>> START Supplied information

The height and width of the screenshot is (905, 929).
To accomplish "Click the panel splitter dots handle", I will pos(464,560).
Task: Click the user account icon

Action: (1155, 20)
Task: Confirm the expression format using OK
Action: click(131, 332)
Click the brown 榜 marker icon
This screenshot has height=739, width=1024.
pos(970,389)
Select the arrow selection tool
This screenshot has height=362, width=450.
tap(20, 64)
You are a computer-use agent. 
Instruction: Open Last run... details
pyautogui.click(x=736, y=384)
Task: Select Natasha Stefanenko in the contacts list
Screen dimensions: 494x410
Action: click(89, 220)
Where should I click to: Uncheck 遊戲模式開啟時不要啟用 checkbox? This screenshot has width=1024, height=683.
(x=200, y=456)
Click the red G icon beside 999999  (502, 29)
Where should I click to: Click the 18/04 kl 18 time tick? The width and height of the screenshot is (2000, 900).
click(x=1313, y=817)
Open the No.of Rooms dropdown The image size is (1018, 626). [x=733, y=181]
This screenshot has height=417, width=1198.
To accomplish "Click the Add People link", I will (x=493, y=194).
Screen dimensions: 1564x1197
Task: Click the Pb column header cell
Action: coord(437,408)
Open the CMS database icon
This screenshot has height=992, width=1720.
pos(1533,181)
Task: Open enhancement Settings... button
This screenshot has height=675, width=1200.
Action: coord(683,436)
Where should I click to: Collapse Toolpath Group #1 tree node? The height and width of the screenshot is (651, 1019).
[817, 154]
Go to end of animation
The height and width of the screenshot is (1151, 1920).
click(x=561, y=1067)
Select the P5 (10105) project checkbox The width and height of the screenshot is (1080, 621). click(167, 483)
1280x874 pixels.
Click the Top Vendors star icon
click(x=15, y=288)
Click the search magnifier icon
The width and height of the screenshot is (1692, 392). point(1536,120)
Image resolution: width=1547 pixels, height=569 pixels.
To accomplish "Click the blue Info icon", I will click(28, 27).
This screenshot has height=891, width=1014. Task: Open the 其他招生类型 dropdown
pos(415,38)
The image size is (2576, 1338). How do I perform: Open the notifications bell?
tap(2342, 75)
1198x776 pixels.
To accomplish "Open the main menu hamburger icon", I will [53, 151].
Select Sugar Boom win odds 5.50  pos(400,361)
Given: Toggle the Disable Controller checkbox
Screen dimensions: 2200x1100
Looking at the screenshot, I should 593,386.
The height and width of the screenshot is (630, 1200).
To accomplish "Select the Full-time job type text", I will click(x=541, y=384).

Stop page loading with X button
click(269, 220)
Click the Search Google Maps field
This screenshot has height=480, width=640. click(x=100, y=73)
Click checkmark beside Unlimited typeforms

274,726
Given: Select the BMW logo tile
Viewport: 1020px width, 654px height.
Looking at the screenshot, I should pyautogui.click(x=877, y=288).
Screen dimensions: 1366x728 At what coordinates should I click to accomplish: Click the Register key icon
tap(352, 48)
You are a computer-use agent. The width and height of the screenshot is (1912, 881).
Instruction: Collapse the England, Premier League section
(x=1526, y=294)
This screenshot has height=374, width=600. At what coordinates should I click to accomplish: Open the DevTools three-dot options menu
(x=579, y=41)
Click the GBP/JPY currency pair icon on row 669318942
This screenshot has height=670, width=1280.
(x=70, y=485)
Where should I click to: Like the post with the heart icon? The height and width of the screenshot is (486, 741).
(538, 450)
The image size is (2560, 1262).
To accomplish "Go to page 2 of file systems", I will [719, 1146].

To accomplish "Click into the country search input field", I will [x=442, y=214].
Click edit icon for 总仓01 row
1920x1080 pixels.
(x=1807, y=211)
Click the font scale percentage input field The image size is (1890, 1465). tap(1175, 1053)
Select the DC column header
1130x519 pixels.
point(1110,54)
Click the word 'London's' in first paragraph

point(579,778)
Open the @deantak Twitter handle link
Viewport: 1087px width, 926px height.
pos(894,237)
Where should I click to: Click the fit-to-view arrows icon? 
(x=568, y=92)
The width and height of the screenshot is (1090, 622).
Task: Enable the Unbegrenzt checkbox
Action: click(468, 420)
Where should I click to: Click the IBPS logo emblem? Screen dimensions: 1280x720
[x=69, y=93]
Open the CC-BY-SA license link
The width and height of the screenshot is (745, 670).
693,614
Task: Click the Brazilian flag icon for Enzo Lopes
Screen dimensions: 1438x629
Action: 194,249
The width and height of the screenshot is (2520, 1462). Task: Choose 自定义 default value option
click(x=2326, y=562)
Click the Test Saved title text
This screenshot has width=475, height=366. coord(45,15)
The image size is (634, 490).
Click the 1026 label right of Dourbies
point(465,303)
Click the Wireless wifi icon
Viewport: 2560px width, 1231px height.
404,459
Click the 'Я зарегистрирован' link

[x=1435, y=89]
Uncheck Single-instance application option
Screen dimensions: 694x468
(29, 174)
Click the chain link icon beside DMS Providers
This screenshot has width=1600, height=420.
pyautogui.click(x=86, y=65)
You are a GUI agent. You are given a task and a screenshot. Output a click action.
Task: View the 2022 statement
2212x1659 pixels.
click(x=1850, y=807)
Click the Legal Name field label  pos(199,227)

>> END Supplied information

### What is required
Put every line of the items above into a JSON list of strings, with one string per line and blank lines omitted.

### Answer for the task
[
  "The height and width of the screenshot is (905, 929).",
  "To accomplish \"Click the panel splitter dots handle\", I will pos(464,560).",
  "Task: Click the user account icon",
  "Action: (1155, 20)",
  "Task: Confirm the expression format using OK",
  "Action: click(131, 332)",
  "Click the brown 榜 marker icon",
  "This screenshot has height=739, width=1024.",
  "pos(970,389)",
  "Select the arrow selection tool",
  "This screenshot has height=362, width=450.",
  "tap(20, 64)",
  "You are a computer-use agent. ",
  "Instruction: Open Last run... details",
  "pyautogui.click(x=736, y=384)",
  "Task: Select Natasha Stefanenko in the contacts list",
  "Screen dimensions: 494x410",
  "Action: click(89, 220)",
  "Where should I click to: Uncheck 遊戲模式開啟時不要啟用 checkbox? This screenshot has width=1024, height=683.",
  "(x=200, y=456)",
  "Click the red G icon beside 999999  (502, 29)",
  "Where should I click to: Click the 18/04 kl 18 time tick? The width and height of the screenshot is (2000, 900).",
  "click(x=1313, y=817)",
  "Open the No.of Rooms dropdown The image size is (1018, 626). [x=733, y=181]",
  "This screenshot has height=417, width=1198.",
  "To accomplish \"Click the Add People link\", I will (x=493, y=194).",
  "Screen dimensions: 1564x1197",
  "Task: Click the Pb column header cell",
  "Action: coord(437,408)",
  "Open the CMS database icon",
  "This screenshot has height=992, width=1720.",
  "pos(1533,181)",
  "Task: Open enhancement Settings... button",
  "This screenshot has height=675, width=1200.",
  "Action: coord(683,436)",
  "Where should I click to: Collapse Toolpath Group #1 tree node? The height and width of the screenshot is (651, 1019).",
  "[817, 154]",
  "Go to end of animation",
  "The height and width of the screenshot is (1151, 1920).",
  "click(x=561, y=1067)",
  "Select the P5 (10105) project checkbox The width and height of the screenshot is (1080, 621). click(167, 483)",
  "1280x874 pixels.",
  "Click the Top Vendors star icon",
  "click(x=15, y=288)",
  "Click the search magnifier icon",
  "The width and height of the screenshot is (1692, 392). point(1536,120)",
  "Image resolution: width=1547 pixels, height=569 pixels.",
  "To accomplish \"Click the blue Info icon\", I will click(28, 27).",
  "This screenshot has height=891, width=1014. Task: Open the 其他招生类型 dropdown",
  "pos(415,38)",
  "The image size is (2576, 1338). How do I perform: Open the notifications bell?",
  "tap(2342, 75)",
  "1198x776 pixels.",
  "To accomplish \"Open the main menu hamburger icon\", I will [53, 151].",
  "Select Sugar Boom win odds 5.50  pos(400,361)",
  "Given: Toggle the Disable Controller checkbox",
  "Screen dimensions: 2200x1100",
  "Looking at the screenshot, I should 593,386.",
  "The height and width of the screenshot is (630, 1200).",
  "To accomplish \"Select the Full-time job type text\", I will click(x=541, y=384).",
  "Stop page loading with X button",
  "click(269, 220)",
  "Click the Search Google Maps field",
  "This screenshot has height=480, width=640. click(x=100, y=73)",
  "Click checkmark beside Unlimited typeforms",
  "274,726",
  "Given: Select the BMW logo tile",
  "Viewport: 1020px width, 654px height.",
  "Looking at the screenshot, I should pyautogui.click(x=877, y=288).",
  "Screen dimensions: 1366x728 At what coordinates should I click to accomplish: Click the Register key icon",
  "tap(352, 48)",
  "You are a computer-use agent. The width and height of the screenshot is (1912, 881).",
  "Instruction: Collapse the England, Premier League section",
  "(x=1526, y=294)",
  "This screenshot has height=374, width=600. At what coordinates should I click to accomplish: Open the DevTools three-dot options menu",
  "(x=579, y=41)",
  "Click the GBP/JPY currency pair icon on row 669318942",
  "This screenshot has height=670, width=1280.",
  "(x=70, y=485)",
  "Where should I click to: Like the post with the heart icon? The height and width of the screenshot is (486, 741).",
  "(538, 450)",
  "The image size is (2560, 1262).",
  "To accomplish \"Go to page 2 of file systems\", I will [719, 1146].",
  "To accomplish \"Click into the country search input field\", I will [x=442, y=214].",
  "Click edit icon for 总仓01 row",
  "1920x1080 pixels.",
  "(x=1807, y=211)",
  "Click the font scale percentage input field The image size is (1890, 1465). tap(1175, 1053)",
  "Select the DC column header",
  "1130x519 pixels.",
  "point(1110,54)",
  "Click the word 'London's' in first paragraph",
  "point(579,778)",
  "Open the @deantak Twitter handle link",
  "Viewport: 1087px width, 926px height.",
  "pos(894,237)",
  "Where should I click to: Click the fit-to-view arrows icon? ",
  "(x=568, y=92)",
  "The width and height of the screenshot is (1090, 622).",
  "Task: Enable the Unbegrenzt checkbox",
  "Action: click(468, 420)",
  "Where should I click to: Click the IBPS logo emblem? Screen dimensions: 1280x720",
  "[x=69, y=93]",
  "Open the CC-BY-SA license link",
  "The width and height of the screenshot is (745, 670).",
  "693,614",
  "Task: Click the Brazilian flag icon for Enzo Lopes",
  "Screen dimensions: 1438x629",
  "Action: 194,249",
  "The width and height of the screenshot is (2520, 1462). Task: Choose 自定义 default value option",
  "click(x=2326, y=562)",
  "Click the Test Saved title text",
  "This screenshot has width=475, height=366. coord(45,15)",
  "The image size is (634, 490).",
  "Click the 1026 label right of Dourbies",
  "point(465,303)",
  "Click the Wireless wifi icon",
  "Viewport: 2560px width, 1231px height.",
  "404,459",
  "Click the 'Я зарегистрирован' link",
  "[x=1435, y=89]",
  "Uncheck Single-instance application option",
  "Screen dimensions: 694x468",
  "(29, 174)",
  "Click the chain link icon beside DMS Providers",
  "This screenshot has width=1600, height=420.",
  "pyautogui.click(x=86, y=65)",
  "You are a GUI agent. You are given a task and a screenshot. Output a click action.",
  "Task: View the 2022 statement",
  "2212x1659 pixels.",
  "click(x=1850, y=807)",
  "Click the Legal Name field label  pos(199,227)"
]